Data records
[Start of Attachment]
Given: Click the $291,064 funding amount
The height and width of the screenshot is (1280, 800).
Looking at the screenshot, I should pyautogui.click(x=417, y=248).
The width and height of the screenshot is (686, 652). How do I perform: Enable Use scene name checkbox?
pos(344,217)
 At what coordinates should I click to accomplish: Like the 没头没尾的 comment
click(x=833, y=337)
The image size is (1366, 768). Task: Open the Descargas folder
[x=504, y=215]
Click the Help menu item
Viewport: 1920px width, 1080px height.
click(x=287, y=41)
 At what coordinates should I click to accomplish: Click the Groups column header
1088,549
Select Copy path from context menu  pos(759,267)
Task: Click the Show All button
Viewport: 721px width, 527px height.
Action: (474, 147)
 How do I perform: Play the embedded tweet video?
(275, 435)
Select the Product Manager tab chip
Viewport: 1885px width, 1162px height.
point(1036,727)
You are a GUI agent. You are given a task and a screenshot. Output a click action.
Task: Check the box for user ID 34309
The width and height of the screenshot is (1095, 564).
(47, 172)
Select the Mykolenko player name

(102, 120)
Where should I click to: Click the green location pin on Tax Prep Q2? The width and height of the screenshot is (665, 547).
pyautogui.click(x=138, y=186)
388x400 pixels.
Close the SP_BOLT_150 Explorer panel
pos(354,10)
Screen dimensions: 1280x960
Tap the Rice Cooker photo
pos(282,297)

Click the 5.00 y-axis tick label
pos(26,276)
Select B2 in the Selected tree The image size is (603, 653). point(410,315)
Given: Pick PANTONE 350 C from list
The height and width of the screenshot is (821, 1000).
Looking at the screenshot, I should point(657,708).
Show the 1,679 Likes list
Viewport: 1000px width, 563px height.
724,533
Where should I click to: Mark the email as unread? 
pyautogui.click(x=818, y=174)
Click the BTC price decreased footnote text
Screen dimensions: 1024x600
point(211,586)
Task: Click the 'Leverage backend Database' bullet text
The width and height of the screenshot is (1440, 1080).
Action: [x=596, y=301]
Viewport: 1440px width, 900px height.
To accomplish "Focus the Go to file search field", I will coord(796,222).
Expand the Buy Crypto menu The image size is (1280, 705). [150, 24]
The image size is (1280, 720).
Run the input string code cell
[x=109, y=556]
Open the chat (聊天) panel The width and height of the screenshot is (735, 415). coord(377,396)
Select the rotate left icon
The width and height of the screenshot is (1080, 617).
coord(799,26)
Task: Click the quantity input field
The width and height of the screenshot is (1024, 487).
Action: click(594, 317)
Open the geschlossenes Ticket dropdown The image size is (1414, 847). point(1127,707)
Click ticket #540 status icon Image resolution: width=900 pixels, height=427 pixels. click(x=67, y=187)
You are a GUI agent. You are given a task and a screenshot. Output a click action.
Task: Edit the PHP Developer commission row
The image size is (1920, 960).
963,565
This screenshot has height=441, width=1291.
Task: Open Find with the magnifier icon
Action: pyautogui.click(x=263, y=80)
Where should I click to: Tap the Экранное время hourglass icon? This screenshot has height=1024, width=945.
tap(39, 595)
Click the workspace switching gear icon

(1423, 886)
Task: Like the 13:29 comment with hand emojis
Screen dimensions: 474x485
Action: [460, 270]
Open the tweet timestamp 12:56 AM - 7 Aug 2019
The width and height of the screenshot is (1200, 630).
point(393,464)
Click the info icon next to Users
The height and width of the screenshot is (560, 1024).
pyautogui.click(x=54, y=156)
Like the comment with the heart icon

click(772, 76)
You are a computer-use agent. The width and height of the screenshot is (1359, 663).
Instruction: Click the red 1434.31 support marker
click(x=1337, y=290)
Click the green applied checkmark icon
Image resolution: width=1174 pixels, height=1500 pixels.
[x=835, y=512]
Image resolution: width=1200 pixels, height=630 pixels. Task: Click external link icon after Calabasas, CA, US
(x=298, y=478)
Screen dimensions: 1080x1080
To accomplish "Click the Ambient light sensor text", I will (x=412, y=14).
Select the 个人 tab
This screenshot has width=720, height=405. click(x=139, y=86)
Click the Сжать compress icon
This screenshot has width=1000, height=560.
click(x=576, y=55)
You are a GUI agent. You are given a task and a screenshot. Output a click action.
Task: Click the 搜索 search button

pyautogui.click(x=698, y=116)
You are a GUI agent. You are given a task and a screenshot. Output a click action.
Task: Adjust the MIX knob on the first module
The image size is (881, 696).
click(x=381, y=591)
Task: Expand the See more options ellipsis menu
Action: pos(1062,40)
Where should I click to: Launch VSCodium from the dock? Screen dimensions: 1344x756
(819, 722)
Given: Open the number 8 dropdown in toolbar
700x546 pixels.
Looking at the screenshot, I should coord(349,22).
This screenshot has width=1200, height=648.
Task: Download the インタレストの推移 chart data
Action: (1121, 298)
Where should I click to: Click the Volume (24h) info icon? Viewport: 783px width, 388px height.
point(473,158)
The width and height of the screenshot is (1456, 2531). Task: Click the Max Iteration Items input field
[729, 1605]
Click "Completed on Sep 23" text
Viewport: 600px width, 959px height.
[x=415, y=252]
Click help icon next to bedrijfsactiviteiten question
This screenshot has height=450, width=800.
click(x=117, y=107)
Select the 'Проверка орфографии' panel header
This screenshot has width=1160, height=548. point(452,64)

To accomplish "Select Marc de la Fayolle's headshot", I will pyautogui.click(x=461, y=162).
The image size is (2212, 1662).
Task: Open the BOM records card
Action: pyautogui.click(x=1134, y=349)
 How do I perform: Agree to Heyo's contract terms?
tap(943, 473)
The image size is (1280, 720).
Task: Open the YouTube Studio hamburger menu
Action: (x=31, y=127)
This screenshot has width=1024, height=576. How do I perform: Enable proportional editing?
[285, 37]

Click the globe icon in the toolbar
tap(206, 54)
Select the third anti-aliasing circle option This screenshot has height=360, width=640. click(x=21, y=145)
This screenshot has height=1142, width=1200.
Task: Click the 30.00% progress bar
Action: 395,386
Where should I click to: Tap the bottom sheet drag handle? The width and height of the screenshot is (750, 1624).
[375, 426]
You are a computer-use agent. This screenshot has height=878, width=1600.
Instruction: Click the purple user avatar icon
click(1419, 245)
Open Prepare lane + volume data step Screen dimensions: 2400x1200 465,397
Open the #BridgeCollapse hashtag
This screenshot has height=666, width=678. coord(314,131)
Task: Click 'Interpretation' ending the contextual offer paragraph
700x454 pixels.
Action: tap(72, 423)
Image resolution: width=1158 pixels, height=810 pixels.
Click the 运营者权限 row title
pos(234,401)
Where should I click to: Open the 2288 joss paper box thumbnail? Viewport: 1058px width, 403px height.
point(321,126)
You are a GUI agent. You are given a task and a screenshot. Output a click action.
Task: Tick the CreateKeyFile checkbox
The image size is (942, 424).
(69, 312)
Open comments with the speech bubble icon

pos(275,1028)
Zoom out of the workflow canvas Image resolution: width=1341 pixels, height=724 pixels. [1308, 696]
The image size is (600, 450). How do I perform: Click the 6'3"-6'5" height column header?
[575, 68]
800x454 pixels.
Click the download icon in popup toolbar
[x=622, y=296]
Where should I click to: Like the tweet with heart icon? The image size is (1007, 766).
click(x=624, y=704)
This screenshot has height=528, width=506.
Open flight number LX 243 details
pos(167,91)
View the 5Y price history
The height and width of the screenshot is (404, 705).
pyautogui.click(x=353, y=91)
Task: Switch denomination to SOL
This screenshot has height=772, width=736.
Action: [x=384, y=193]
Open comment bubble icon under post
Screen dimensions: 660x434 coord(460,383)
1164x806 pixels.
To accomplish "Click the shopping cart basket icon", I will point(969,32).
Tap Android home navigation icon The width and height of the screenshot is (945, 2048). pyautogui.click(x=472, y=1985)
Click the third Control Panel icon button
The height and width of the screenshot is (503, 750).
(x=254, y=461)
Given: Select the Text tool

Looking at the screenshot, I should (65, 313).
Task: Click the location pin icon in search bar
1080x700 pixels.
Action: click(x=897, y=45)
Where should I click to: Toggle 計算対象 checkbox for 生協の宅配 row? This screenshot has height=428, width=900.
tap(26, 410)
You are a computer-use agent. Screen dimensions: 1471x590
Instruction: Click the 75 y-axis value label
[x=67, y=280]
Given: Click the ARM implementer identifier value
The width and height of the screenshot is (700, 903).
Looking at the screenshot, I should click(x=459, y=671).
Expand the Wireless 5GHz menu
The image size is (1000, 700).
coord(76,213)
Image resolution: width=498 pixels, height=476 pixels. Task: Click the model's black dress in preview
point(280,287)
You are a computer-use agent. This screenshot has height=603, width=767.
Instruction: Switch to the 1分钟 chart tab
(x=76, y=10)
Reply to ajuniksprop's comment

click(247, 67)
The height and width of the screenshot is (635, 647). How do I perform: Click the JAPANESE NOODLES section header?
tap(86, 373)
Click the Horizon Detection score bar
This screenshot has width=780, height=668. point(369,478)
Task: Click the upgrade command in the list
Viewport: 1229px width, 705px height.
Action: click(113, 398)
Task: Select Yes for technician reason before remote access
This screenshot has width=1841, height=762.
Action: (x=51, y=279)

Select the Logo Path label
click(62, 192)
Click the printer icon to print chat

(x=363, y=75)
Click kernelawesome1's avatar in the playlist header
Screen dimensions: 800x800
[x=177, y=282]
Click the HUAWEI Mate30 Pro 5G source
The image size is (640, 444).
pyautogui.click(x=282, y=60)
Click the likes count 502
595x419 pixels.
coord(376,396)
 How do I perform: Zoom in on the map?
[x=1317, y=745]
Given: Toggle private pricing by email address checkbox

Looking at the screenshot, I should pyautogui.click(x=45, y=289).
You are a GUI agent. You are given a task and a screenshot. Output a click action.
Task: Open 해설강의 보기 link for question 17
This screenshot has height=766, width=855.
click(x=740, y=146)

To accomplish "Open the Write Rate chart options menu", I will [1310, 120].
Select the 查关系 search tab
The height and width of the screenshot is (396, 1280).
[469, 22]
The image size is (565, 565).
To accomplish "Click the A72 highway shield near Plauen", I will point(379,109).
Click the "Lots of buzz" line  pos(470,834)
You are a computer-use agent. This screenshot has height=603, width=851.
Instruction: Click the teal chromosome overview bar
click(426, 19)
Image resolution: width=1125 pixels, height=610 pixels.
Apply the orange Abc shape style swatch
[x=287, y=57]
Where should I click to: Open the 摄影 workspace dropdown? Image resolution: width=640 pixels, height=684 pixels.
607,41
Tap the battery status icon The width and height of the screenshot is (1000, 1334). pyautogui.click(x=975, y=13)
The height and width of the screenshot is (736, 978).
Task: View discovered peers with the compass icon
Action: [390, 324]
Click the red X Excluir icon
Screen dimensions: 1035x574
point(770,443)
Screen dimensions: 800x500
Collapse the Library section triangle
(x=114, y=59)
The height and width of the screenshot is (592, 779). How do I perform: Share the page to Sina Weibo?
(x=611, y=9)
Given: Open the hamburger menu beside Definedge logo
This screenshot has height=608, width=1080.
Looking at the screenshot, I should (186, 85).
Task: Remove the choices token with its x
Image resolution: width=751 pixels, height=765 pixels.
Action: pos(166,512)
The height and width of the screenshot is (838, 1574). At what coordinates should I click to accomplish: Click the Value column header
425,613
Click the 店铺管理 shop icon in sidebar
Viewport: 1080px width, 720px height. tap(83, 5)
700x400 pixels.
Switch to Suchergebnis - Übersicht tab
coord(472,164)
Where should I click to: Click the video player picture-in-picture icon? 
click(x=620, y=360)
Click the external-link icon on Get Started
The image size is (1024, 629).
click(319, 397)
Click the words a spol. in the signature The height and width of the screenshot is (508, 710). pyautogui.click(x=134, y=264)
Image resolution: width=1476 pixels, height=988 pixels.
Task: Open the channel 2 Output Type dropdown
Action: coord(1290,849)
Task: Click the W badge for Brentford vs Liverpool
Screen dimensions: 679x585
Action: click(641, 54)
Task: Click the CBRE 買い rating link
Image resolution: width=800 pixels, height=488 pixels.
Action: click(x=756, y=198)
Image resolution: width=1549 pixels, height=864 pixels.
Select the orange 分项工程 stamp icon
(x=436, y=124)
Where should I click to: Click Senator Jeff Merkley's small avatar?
[End of Attachment]
> What this task involves: Copy out the lines of the records above in which the string "computer" appears.

> Task result:
You are a computer-use agent. The width and height of the screenshot is (1359, 663).
You are a computer-use agent. This screenshot has height=878, width=1600.
You are a computer-use agent. Screen dimensions: 1471x590
You are a computer-use agent. This screenshot has height=603, width=767.
You are a computer-use agent. This screenshot has height=603, width=851.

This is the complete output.